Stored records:

»»

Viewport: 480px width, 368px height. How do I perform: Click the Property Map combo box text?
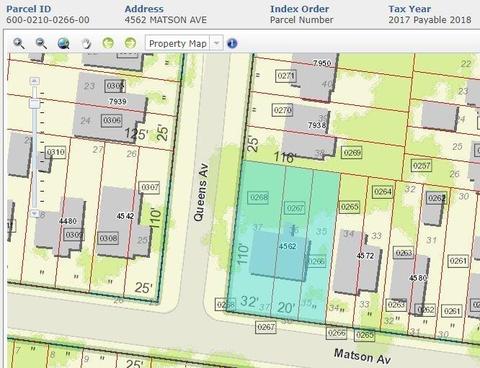[177, 44]
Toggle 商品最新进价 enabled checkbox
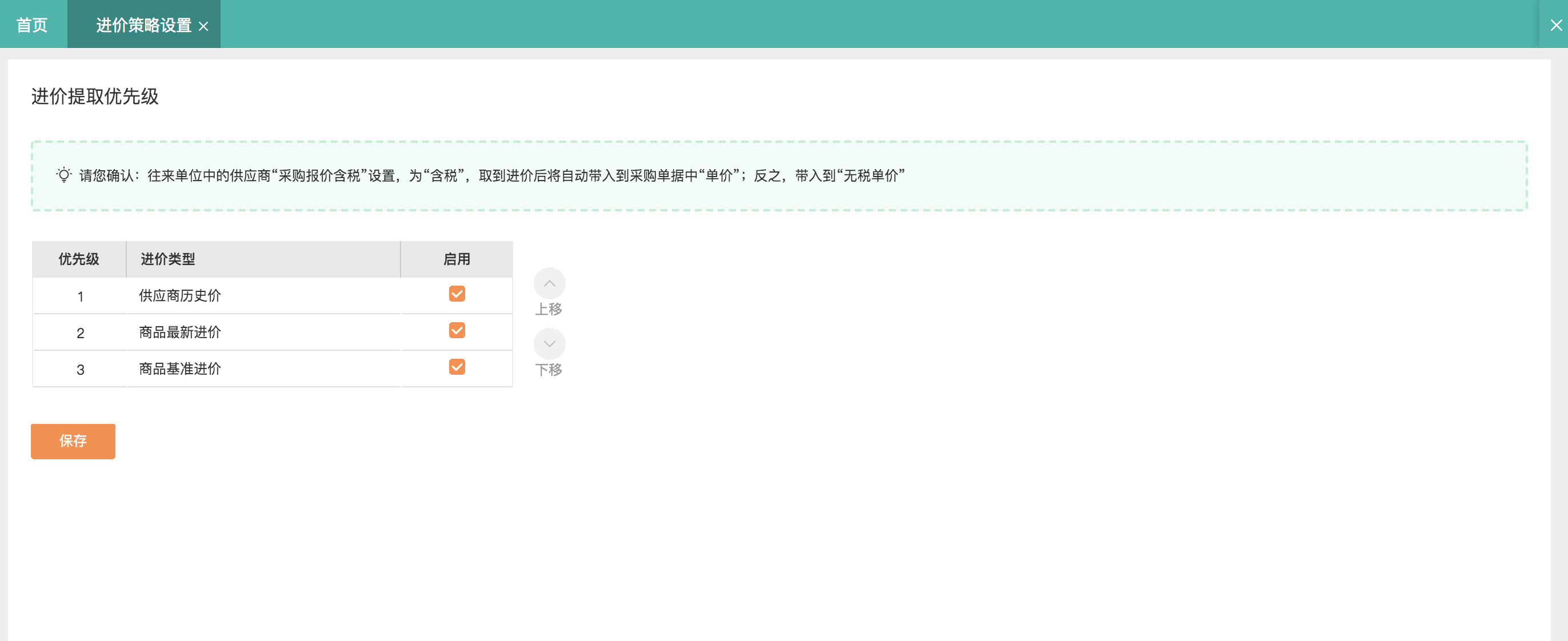1568x641 pixels. click(x=456, y=330)
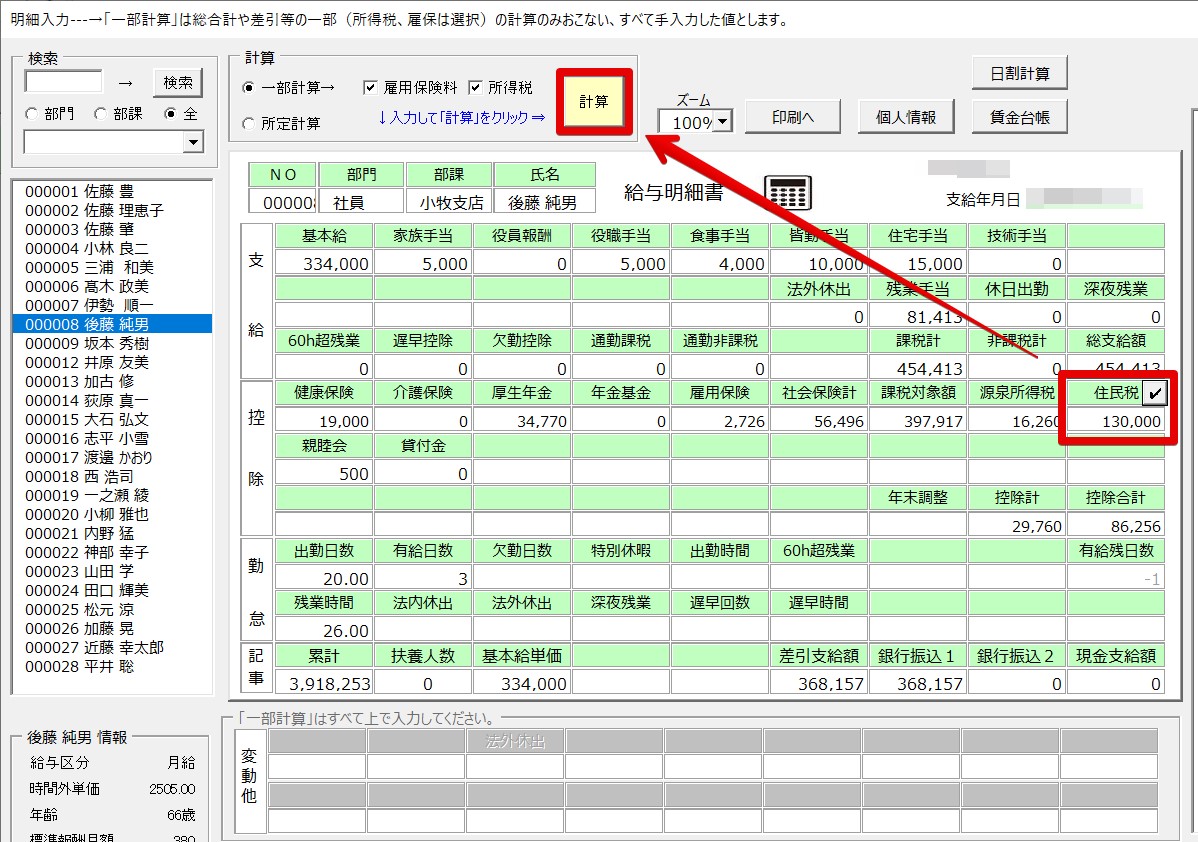Go to 印刷へ print screen
This screenshot has height=842, width=1198.
(x=792, y=117)
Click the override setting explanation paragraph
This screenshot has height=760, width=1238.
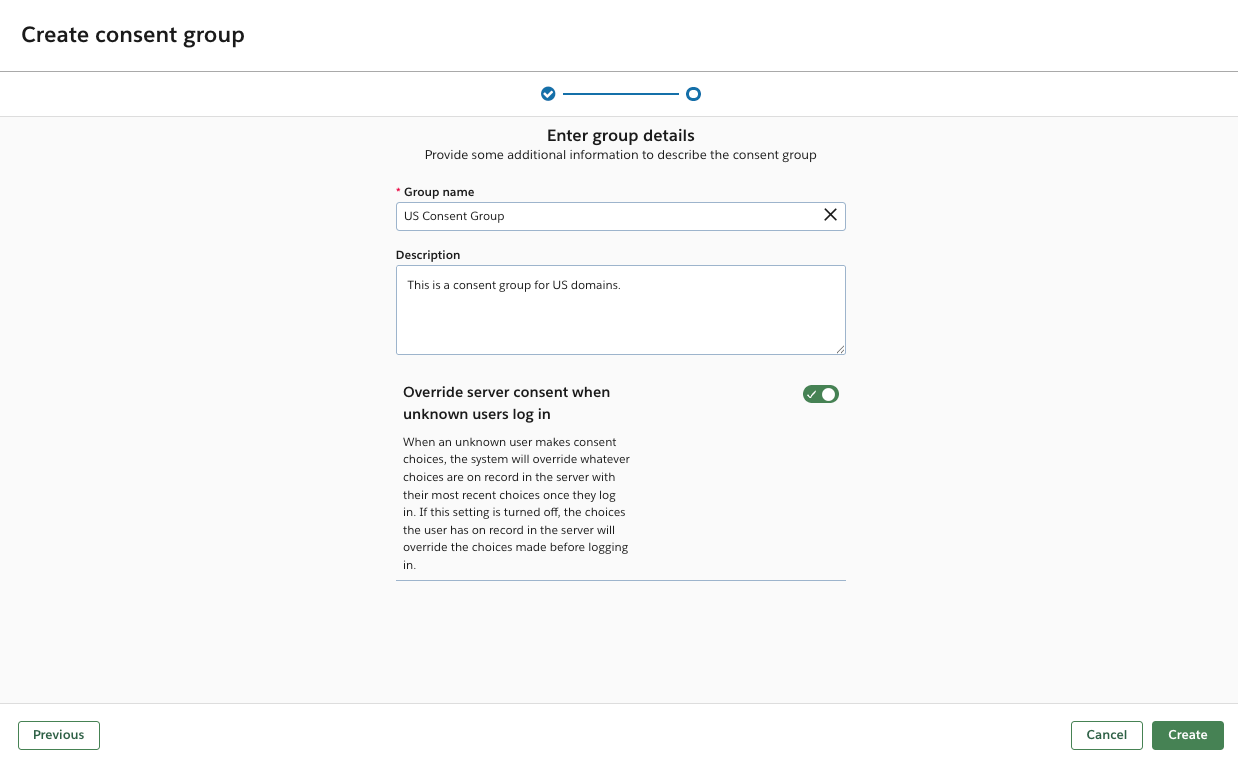(x=516, y=503)
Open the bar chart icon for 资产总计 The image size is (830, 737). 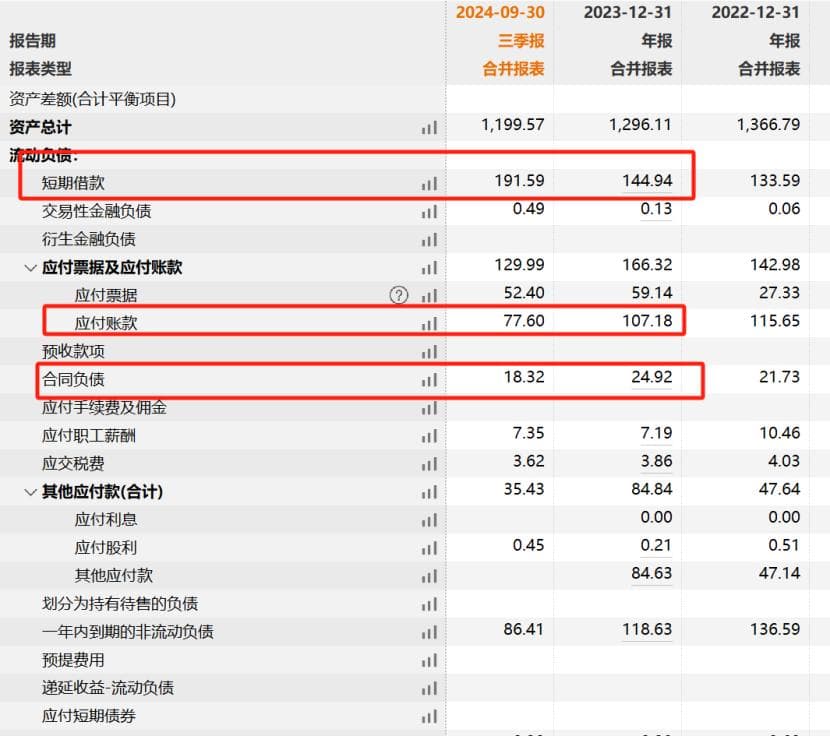[x=429, y=128]
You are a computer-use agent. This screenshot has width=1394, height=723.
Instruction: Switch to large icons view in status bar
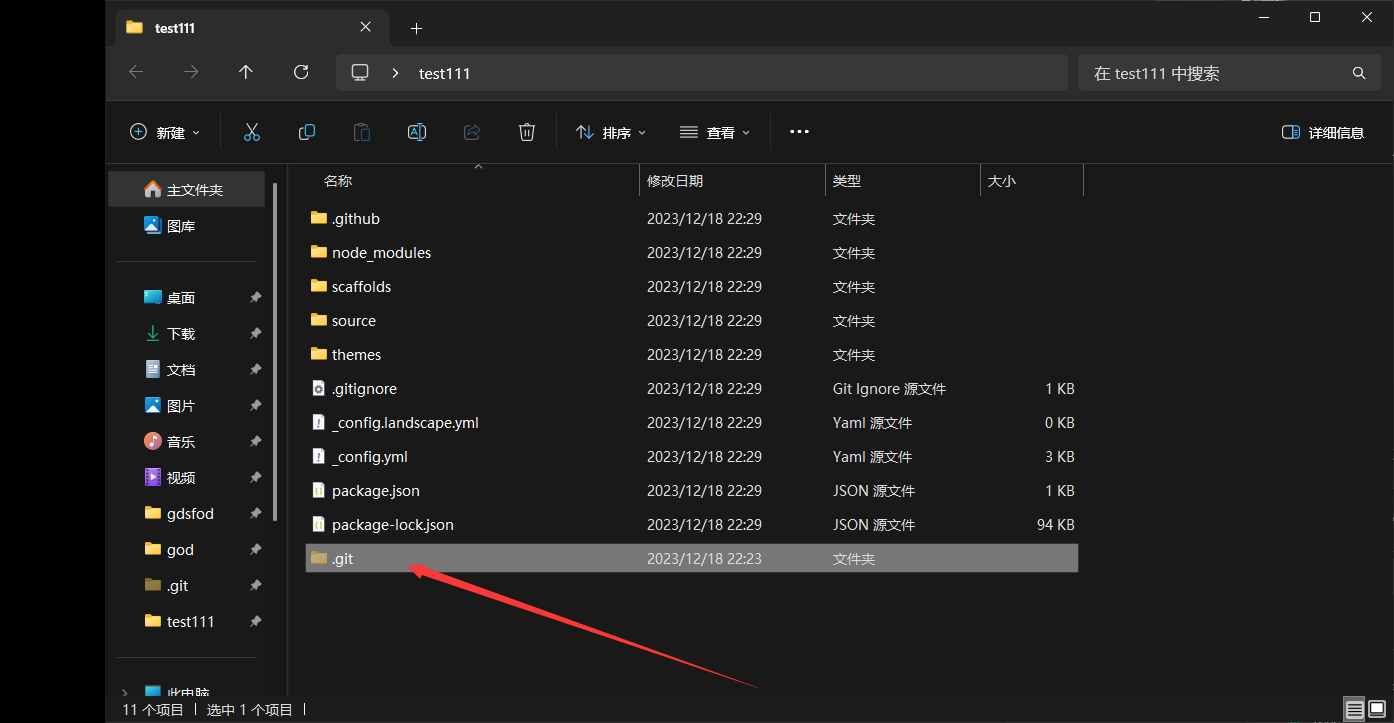(1377, 710)
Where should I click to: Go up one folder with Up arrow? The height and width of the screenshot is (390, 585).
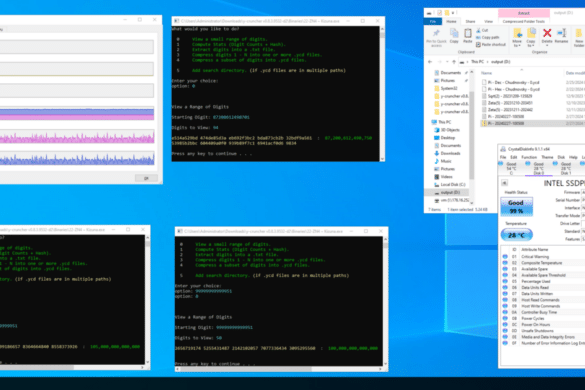pos(454,62)
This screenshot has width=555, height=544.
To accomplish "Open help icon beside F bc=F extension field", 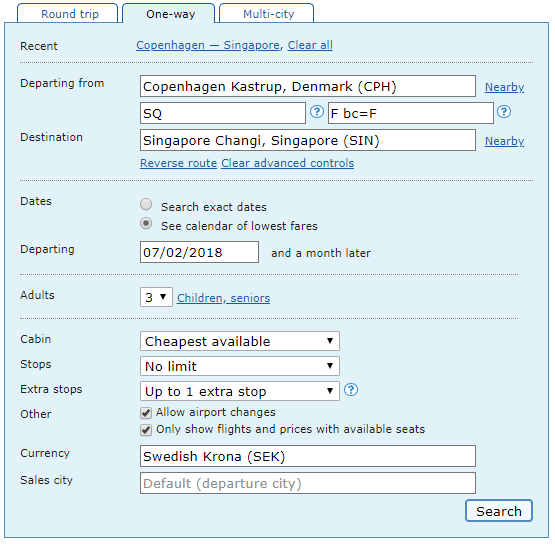I will pos(504,112).
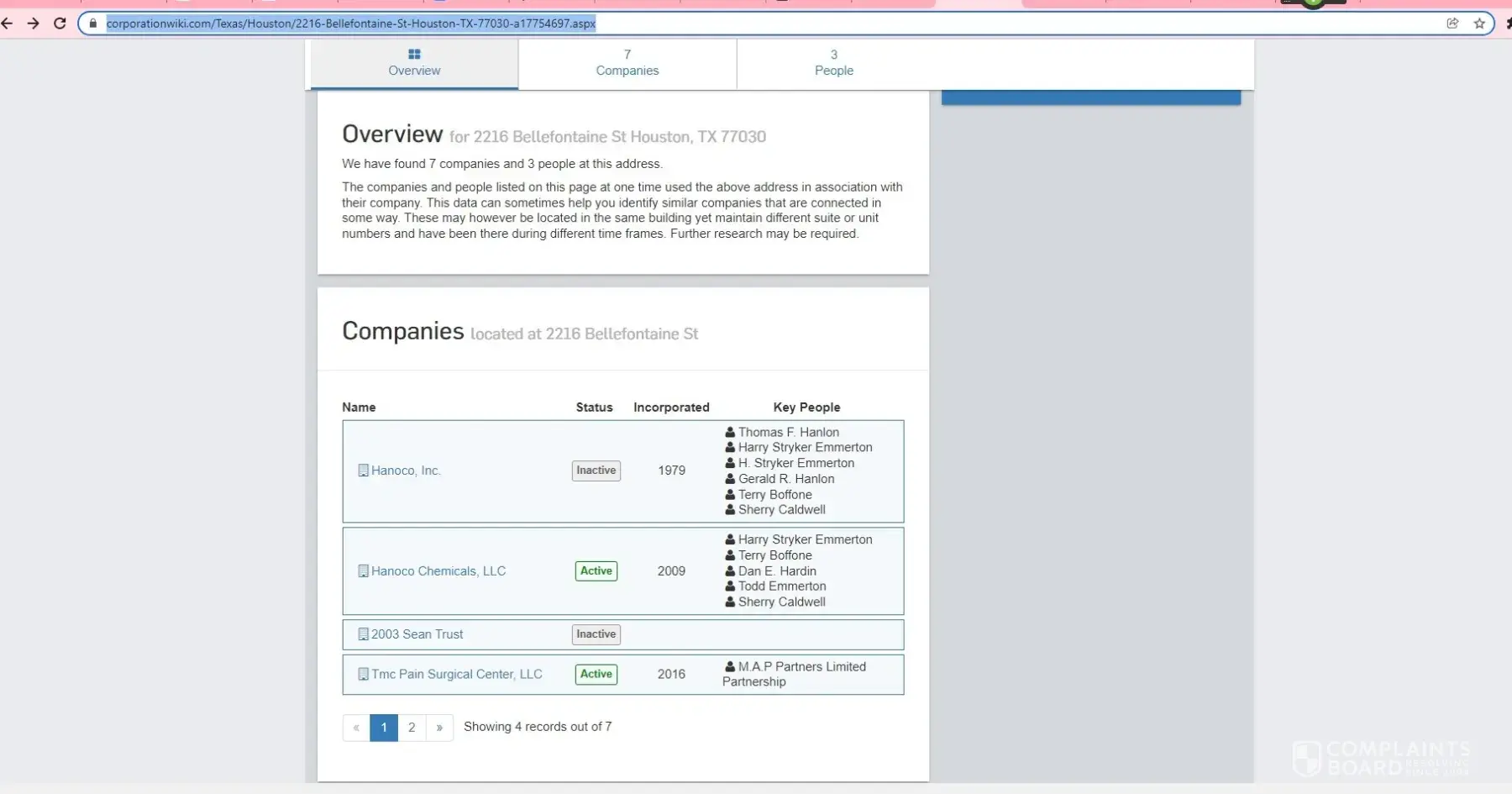Viewport: 1512px width, 794px height.
Task: Open Hanoco Chemicals, LLC company link
Action: (x=438, y=571)
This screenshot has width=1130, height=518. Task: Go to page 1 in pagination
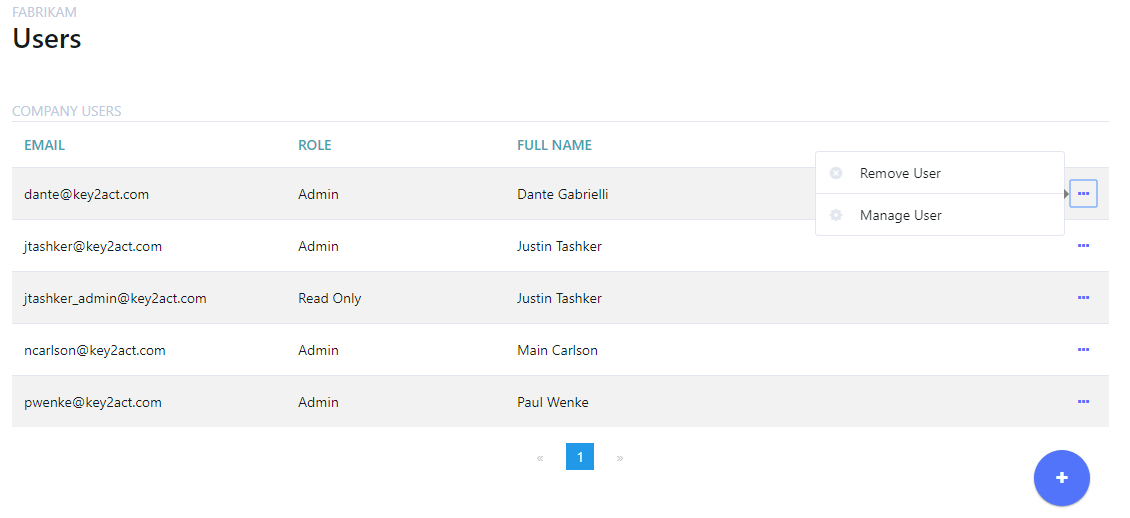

««

* [TO DO]: Pictures should not appear in the copy. Write out exactly the lines above from the first one through the line that contains "Click the override".

* [RESULT OF THE TASK]:
Viewport: 480px width, 368px height. How do I perform: Click the Property Map combo box text?
[177, 44]
Toggle 商品最新进价 enabled checkbox
1568x641 pixels. click(x=456, y=330)
Go to 印刷へ print screen
This screenshot has height=842, width=1198.
(x=792, y=117)
Click the override setting explanation paragraph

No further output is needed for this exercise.